Tech firms that use behavioral targeting in their marketing of individual consumers regarding financial products are liable for violations if they do not comply with federal consumer finance protections, the federal consumer financial protection agency warned in an interpretive rule Wednesday.
In a release, the Consumer Financial Protection Bureau (CFPB) said digital marketers are typically service providers for purposes of the law when they are involved in the identification or selection of prospective customers or the selection or placement of content to affect consumer behavior. “Digital marketers acting as service providers can be held liable by the CFPB or other law enforcers for committing unfair, deceptive, or abusive acts or practices as well as other consumer financial protection violations,” the agency said.

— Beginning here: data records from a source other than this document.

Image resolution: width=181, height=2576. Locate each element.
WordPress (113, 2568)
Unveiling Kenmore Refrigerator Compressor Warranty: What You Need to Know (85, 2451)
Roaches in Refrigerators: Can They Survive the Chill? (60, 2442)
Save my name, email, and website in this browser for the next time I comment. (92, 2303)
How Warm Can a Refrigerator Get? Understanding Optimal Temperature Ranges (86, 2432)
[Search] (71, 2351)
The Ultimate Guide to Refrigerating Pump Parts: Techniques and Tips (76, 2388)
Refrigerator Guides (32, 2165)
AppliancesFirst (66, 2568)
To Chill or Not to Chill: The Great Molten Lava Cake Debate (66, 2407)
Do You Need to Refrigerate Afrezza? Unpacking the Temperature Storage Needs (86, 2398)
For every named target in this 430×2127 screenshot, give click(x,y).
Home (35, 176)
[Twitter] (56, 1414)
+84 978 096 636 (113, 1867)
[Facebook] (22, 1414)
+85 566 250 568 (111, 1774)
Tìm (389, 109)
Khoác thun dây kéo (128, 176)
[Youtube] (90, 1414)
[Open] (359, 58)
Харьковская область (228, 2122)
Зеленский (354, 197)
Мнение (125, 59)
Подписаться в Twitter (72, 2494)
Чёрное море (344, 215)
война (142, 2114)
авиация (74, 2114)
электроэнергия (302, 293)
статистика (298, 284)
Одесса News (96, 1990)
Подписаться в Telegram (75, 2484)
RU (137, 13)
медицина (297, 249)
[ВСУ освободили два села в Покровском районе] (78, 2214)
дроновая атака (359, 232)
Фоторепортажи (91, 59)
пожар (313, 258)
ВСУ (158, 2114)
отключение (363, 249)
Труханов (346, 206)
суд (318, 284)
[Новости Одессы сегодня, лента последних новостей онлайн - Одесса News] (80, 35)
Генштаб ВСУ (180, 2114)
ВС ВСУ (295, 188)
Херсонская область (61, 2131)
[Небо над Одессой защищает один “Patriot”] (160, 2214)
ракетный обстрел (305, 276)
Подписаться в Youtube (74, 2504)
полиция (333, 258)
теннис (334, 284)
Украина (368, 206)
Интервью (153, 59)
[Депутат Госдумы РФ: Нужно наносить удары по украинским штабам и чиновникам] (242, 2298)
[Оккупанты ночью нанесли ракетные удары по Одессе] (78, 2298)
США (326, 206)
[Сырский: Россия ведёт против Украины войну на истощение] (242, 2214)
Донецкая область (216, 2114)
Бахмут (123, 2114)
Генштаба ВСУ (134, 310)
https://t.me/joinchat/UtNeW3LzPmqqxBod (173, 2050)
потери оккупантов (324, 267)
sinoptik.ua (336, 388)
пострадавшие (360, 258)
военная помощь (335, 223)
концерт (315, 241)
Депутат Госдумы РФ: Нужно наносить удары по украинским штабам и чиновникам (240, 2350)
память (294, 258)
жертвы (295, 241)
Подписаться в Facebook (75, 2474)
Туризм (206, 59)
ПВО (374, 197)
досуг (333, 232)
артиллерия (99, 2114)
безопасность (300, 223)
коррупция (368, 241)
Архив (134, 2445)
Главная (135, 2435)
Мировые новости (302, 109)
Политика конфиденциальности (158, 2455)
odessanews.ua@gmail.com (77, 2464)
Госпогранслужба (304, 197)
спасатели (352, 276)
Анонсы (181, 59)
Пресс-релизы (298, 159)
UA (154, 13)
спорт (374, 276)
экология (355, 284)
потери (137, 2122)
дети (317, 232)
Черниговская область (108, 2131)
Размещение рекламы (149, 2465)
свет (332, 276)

The bureau highlighted two areas of its rule. First, the agency said its rule states that digital marketers provide “material services” (those that are “significant or important”) to financial firms. “Digital marketing providers are typically materially involved in the development of content strategy when they identify or select prospective customers or select or place content in order to encourage consumer engagement with advertising,” the agency stated. “Digital marketers engaged in this type of ad targeting and delivery are not merely providing ad space and time, and they do not qualify under the ‘time or space’ exception.”
Second, the agency said its rule explains that it, the various states, and other consumer protection enforcers can sue digital marketers to stop violations of consumer financial protection law. “Service providers are liable for unfair, deceptive, or abusive acts or practices under the Consumer Financial Protection Act. When digital marketers act as service providers, they are liable for consumer protection law violations,” the agency said.
The CFPB said that digital marketers go beyond the “traditional” form of advertising practices (relying on methods for exposing a product or service to as wide an audience as possible, such as by purchasing time and space for a TV commercial on the most watched station or show).
By contrast, digital marketers, the agency asserted, work to maximize individuals’ interactions with ads. “They may harvest personal data to feed their behavioral analytics models that can target individuals or groups that they predict are more likely to interact with an ad or sign up for a product or service,” the agency said.
“When digital marketing providers go beyond traditional advertising, they are typically covered by the Consumer Financial Protection Act as service providers,” the agency stated. “The Act contains an exception for companies that solely provide time or space for an advertisement for a consumer financial product or service through print, newspaper, or electronic media.”
However, the CFPB said its rule states that the exception does not cover firms that are materially involved in the development of content strategy.